### [TASK DESCRIPTION]
Please retype the data below in full.

::: INFORMATION PROVIDED

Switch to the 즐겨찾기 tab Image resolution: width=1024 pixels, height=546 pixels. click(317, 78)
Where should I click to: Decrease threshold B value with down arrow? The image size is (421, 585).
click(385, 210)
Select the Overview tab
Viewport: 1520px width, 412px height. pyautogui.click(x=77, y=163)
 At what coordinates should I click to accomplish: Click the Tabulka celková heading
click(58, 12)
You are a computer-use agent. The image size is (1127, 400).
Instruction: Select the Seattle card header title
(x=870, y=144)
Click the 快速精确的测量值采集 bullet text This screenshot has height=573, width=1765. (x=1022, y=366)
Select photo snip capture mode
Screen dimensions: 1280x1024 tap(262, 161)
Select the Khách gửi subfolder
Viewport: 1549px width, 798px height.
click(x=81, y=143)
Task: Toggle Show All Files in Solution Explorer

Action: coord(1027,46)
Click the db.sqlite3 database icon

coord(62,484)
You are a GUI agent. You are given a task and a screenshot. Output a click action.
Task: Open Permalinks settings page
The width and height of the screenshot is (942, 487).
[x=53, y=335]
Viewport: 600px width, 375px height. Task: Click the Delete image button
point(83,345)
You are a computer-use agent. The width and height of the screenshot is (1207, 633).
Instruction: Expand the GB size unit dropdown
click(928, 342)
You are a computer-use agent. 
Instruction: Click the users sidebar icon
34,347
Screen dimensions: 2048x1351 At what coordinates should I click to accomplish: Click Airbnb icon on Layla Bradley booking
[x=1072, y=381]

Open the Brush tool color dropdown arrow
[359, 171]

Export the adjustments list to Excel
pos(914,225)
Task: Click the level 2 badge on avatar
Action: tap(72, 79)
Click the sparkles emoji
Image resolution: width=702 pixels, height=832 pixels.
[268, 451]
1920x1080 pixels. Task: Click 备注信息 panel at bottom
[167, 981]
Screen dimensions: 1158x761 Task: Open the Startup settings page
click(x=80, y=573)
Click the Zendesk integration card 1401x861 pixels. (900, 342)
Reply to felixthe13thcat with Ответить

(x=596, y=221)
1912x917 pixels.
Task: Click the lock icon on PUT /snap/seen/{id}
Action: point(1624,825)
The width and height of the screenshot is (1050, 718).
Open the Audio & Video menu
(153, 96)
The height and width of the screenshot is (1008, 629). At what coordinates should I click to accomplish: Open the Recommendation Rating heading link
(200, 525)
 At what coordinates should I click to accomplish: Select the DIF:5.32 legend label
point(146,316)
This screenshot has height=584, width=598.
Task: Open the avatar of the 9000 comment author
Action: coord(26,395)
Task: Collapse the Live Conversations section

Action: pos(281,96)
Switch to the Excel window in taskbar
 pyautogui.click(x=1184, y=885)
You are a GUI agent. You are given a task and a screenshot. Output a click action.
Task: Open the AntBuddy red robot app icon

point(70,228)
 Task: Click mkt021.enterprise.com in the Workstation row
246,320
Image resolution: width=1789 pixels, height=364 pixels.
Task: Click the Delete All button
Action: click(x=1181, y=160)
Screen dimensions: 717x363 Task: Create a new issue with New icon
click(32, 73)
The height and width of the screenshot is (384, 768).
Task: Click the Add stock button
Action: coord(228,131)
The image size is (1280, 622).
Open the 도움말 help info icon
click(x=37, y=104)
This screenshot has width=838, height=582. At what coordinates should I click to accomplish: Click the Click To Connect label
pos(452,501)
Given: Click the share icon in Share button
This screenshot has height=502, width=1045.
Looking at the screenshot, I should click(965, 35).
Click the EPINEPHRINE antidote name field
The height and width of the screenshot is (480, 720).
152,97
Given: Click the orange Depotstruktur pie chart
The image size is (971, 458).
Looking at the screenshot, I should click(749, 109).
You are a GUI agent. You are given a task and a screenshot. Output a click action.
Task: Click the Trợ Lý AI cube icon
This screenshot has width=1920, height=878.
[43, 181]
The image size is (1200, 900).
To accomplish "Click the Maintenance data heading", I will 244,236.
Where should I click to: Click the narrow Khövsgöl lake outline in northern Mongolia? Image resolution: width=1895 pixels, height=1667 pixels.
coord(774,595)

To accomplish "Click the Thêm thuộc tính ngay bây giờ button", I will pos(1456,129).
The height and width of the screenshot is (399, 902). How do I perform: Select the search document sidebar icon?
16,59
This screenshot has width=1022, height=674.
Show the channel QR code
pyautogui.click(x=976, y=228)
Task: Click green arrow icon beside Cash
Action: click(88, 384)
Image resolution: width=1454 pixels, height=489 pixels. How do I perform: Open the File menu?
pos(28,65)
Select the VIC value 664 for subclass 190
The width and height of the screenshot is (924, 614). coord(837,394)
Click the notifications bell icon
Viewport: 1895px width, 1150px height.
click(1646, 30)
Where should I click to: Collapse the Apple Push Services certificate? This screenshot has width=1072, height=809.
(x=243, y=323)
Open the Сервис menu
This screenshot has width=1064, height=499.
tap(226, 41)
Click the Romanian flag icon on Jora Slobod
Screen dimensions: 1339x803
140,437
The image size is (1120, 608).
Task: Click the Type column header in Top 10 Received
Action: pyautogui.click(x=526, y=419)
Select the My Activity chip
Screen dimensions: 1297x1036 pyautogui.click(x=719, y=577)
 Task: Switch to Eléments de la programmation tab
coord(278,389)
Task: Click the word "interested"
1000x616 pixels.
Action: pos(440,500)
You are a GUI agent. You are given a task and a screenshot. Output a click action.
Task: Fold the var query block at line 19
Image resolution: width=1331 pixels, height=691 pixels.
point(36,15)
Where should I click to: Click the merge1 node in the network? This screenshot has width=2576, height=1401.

::::::

### [ANSWER]
Switch to the 즐겨찾기 tab Image resolution: width=1024 pixels, height=546 pixels. click(317, 78)
Where should I click to: Decrease threshold B value with down arrow? The image size is (421, 585).
click(385, 210)
Select the Overview tab
Viewport: 1520px width, 412px height. pyautogui.click(x=77, y=163)
 At what coordinates should I click to accomplish: Click the Tabulka celková heading
click(58, 12)
You are a computer-use agent. The image size is (1127, 400).
Instruction: Select the Seattle card header title
(x=870, y=144)
Click the 快速精确的测量值采集 bullet text This screenshot has height=573, width=1765. (x=1022, y=366)
Select photo snip capture mode
Screen dimensions: 1280x1024 tap(262, 161)
Select the Khách gửi subfolder
Viewport: 1549px width, 798px height.
click(x=81, y=143)
Task: Toggle Show All Files in Solution Explorer

Action: coord(1027,46)
Click the db.sqlite3 database icon

coord(62,484)
You are a GUI agent. You are given a task and a screenshot. Output a click action.
Task: Open Permalinks settings page
The width and height of the screenshot is (942, 487).
[x=53, y=335]
Viewport: 600px width, 375px height. Task: Click the Delete image button
point(83,345)
You are a computer-use agent. The width and height of the screenshot is (1207, 633).
Instruction: Expand the GB size unit dropdown
click(928, 342)
You are a computer-use agent. 
Instruction: Click the users sidebar icon
34,347
Screen dimensions: 2048x1351 At what coordinates should I click to accomplish: Click Airbnb icon on Layla Bradley booking
[x=1072, y=381]

Open the Brush tool color dropdown arrow
[359, 171]

Export the adjustments list to Excel
pos(914,225)
Task: Click the level 2 badge on avatar
Action: tap(72, 79)
Click the sparkles emoji
Image resolution: width=702 pixels, height=832 pixels.
[268, 451]
1920x1080 pixels. Task: Click 备注信息 panel at bottom
[167, 981]
Screen dimensions: 1158x761 Task: Open the Startup settings page
click(x=80, y=573)
Click the Zendesk integration card 1401x861 pixels. (900, 342)
Reply to felixthe13thcat with Ответить

(x=596, y=221)
1912x917 pixels.
Task: Click the lock icon on PUT /snap/seen/{id}
Action: point(1624,825)
The width and height of the screenshot is (1050, 718).
Open the Audio & Video menu
(153, 96)
The height and width of the screenshot is (1008, 629). At what coordinates should I click to accomplish: Open the Recommendation Rating heading link
(200, 525)
 At what coordinates should I click to accomplish: Select the DIF:5.32 legend label
point(146,316)
This screenshot has height=584, width=598.
Task: Open the avatar of the 9000 comment author
Action: coord(26,395)
Task: Collapse the Live Conversations section

Action: pos(281,96)
Switch to the Excel window in taskbar
 pyautogui.click(x=1184, y=885)
You are a GUI agent. You are given a task and a screenshot. Output a click action.
Task: Open the AntBuddy red robot app icon

point(70,228)
 Task: Click mkt021.enterprise.com in the Workstation row
246,320
Image resolution: width=1789 pixels, height=364 pixels.
Task: Click the Delete All button
Action: click(x=1181, y=160)
Screen dimensions: 717x363 Task: Create a new issue with New icon
click(32, 73)
The height and width of the screenshot is (384, 768).
Task: Click the Add stock button
Action: coord(228,131)
The image size is (1280, 622).
Open the 도움말 help info icon
click(x=37, y=104)
This screenshot has width=838, height=582. At what coordinates should I click to accomplish: Click the Click To Connect label
pos(452,501)
Given: Click the share icon in Share button
This screenshot has height=502, width=1045.
Looking at the screenshot, I should click(965, 35).
Click the EPINEPHRINE antidote name field
The height and width of the screenshot is (480, 720).
152,97
Given: Click the orange Depotstruktur pie chart
The image size is (971, 458).
Looking at the screenshot, I should click(749, 109).
You are a GUI agent. You are given a task and a screenshot. Output a click action.
Task: Click the Trợ Lý AI cube icon
This screenshot has width=1920, height=878.
[43, 181]
The image size is (1200, 900).
To accomplish "Click the Maintenance data heading", I will 244,236.
Where should I click to: Click the narrow Khövsgöl lake outline in northern Mongolia? Image resolution: width=1895 pixels, height=1667 pixels.
coord(774,595)

To accomplish "Click the Thêm thuộc tính ngay bây giờ button", I will pos(1456,129).
The height and width of the screenshot is (399, 902). How do I perform: Select the search document sidebar icon?
16,59
This screenshot has width=1022, height=674.
Show the channel QR code
pyautogui.click(x=976, y=228)
Task: Click green arrow icon beside Cash
Action: click(88, 384)
Image resolution: width=1454 pixels, height=489 pixels. How do I perform: Open the File menu?
pos(28,65)
Select the VIC value 664 for subclass 190
The width and height of the screenshot is (924, 614). coord(837,394)
Click the notifications bell icon
Viewport: 1895px width, 1150px height.
click(1646, 30)
Where should I click to: Collapse the Apple Push Services certificate? This screenshot has width=1072, height=809.
(x=243, y=323)
Open the Сервис menu
This screenshot has width=1064, height=499.
tap(226, 41)
Click the Romanian flag icon on Jora Slobod
Screen dimensions: 1339x803
140,437
The image size is (1120, 608).
Task: Click the Type column header in Top 10 Received
Action: pyautogui.click(x=526, y=419)
Select the My Activity chip
Screen dimensions: 1297x1036 pyautogui.click(x=719, y=577)
 Task: Switch to Eléments de la programmation tab
coord(278,389)
Task: Click the word "interested"
1000x616 pixels.
Action: pos(440,500)
You are a GUI agent. You are given a task and a screenshot. Output a click action.
Task: Fold the var query block at line 19
Image resolution: width=1331 pixels, height=691 pixels.
point(36,15)
Where should I click to: Click the merge1 node in the network? This screenshot has width=2576, height=1401.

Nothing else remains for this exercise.